Impact of Microglial Activation on Synaptic Density in Alzheimer's Disease

This study aims to analyse, in vivo, the interplay between microglial activation and tau pathology in Alzheimer's disease (AD) using \[18F\]-DPA-714 and \[18F\]-Ro948 tracers by Position Emission Tomography (PET), and their consequences on synaptic density using \[11C\]-UCB-J, a recent PET radioligand. By coupling advanced neuroimaging techniques in AD patients, while comparing them to controls, we will be able to study, for the first time in humans, the interaction between neuroinflammation, tau pathology, synaptic density, and their impact on AD progression. Joint analyses of peripheral immune biomarkers, carried out as a secondary objective, will further aim at defining peripheral correlates of this interplay. Overall, we aim to refine AD subgroup classification in order to improve and to refine the design of new therapeutic trials.
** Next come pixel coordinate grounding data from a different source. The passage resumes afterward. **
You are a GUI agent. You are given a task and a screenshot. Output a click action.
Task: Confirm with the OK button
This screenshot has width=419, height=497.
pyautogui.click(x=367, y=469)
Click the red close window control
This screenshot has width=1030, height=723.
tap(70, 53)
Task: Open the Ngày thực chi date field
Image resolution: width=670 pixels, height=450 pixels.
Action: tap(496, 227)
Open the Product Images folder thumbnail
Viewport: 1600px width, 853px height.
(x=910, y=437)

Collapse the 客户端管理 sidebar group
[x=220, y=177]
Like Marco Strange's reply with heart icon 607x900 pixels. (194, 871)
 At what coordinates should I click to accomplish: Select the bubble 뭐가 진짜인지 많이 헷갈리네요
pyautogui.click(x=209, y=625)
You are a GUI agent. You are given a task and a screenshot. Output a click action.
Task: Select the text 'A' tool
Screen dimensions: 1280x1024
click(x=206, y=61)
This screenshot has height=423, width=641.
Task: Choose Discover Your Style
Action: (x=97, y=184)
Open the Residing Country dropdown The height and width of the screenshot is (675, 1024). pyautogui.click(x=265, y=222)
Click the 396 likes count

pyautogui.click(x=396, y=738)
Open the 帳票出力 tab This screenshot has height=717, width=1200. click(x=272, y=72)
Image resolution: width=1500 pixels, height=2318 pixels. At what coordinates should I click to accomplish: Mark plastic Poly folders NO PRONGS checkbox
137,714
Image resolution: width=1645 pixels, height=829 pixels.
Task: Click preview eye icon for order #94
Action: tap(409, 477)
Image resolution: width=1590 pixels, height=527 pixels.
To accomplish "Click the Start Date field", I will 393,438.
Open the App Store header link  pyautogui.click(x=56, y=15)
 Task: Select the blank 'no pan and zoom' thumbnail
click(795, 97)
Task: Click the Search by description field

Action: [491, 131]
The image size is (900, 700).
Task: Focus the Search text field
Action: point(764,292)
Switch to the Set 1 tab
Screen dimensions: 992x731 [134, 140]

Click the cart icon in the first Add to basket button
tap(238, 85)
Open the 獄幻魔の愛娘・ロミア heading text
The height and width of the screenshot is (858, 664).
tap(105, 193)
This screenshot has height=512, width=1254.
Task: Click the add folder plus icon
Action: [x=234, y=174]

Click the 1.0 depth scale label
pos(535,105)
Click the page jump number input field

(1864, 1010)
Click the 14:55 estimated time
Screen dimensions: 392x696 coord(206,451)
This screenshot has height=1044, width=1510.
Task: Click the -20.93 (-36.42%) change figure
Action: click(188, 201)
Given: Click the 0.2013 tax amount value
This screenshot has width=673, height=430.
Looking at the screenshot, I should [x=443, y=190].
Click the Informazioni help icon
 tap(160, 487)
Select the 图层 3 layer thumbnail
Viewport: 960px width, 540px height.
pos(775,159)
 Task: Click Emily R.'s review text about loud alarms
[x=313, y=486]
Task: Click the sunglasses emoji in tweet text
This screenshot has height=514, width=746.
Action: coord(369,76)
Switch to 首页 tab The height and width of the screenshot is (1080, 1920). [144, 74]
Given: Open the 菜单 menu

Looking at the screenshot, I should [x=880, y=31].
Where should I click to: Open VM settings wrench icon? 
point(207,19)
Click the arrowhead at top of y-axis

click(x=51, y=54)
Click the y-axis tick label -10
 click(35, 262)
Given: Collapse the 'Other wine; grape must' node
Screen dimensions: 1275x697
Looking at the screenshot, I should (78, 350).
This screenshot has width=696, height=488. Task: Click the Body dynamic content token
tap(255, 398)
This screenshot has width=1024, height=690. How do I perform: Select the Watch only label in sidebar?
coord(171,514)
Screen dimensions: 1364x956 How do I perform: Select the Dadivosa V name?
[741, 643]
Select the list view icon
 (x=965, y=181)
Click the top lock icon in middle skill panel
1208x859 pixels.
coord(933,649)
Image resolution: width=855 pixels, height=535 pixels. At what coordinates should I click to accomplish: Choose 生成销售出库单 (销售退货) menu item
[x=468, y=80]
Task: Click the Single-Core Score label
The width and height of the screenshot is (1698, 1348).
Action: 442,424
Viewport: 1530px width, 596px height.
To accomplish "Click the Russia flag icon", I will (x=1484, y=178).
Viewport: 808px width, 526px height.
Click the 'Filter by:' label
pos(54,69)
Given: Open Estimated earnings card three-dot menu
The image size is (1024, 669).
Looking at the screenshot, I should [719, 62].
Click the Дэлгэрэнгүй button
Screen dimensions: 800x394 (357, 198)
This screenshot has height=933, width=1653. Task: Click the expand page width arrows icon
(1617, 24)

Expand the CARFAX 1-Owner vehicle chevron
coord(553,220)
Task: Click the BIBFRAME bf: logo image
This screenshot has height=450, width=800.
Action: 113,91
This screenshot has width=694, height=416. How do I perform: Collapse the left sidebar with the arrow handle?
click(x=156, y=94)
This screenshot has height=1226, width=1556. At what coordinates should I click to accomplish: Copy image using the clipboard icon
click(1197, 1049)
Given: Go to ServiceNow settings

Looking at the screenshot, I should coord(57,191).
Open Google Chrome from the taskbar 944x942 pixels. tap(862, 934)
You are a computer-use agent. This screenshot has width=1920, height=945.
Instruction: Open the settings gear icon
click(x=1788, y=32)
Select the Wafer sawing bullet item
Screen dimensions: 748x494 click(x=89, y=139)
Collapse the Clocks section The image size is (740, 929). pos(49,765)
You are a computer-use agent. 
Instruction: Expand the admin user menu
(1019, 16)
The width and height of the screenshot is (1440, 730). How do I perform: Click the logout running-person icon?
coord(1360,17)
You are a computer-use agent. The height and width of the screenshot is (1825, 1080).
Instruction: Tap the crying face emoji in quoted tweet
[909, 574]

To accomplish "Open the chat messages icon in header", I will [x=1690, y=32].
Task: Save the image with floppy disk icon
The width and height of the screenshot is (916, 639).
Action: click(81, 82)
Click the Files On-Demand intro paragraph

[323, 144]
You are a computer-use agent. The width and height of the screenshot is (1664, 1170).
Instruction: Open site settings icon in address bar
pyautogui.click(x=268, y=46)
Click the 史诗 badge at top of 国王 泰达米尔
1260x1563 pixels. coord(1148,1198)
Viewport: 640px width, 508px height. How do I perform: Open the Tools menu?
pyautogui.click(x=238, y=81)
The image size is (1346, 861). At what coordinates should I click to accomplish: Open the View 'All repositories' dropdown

The present study aims to reevaluate the interplay between microglial activation, tau pathology, and synaptic density. It is an interventional, comparative, controlled, non-randomized study in which AD patients will be matched to controls. In order to better our current understanding of pathophysiological processes of neuroinflammation in AD, we will analyze regional microglial activation, cortical tau deposition, and synaptic dysfunction by employing multiple PET radioligands and MRI. The hybrid images will be acquired at baseline and at two years. This study design opens the door to a multimodal study; first transversal (by determining whether the level and the extent of DPA-714 binding are associated with synaptic loss and tau deposition) then longitudinal (after a two-year follow-up based on PET/MRI, cognitive and clinical assessment and peripheral immune biomarkers). By using PET imaging at baseline and at two years, we will investigate the neuroinflammation dynamics in sporadic AD and its consequences on neurodegenerative biomarkers as well as its clinical repercussions. Conservative diagnosis criteria based on clinical and CSF biomarkers have been established to avoid risks of misdiagnosis for the patients. The controls will undergo, at inclusion, an additional PiB-PET imaging to avoid bias and to identify amyloid positive controls. A complete clinical and cognitive evaluation will accompany the image acquisition at baseline. The subjects will be followed up clinically at one year. At two years, another set of PET/MRIs will be performed as well as a cognitive evaluation. The image acquisitions will be planned within 6 months of each clinical visit at baseline and at two years.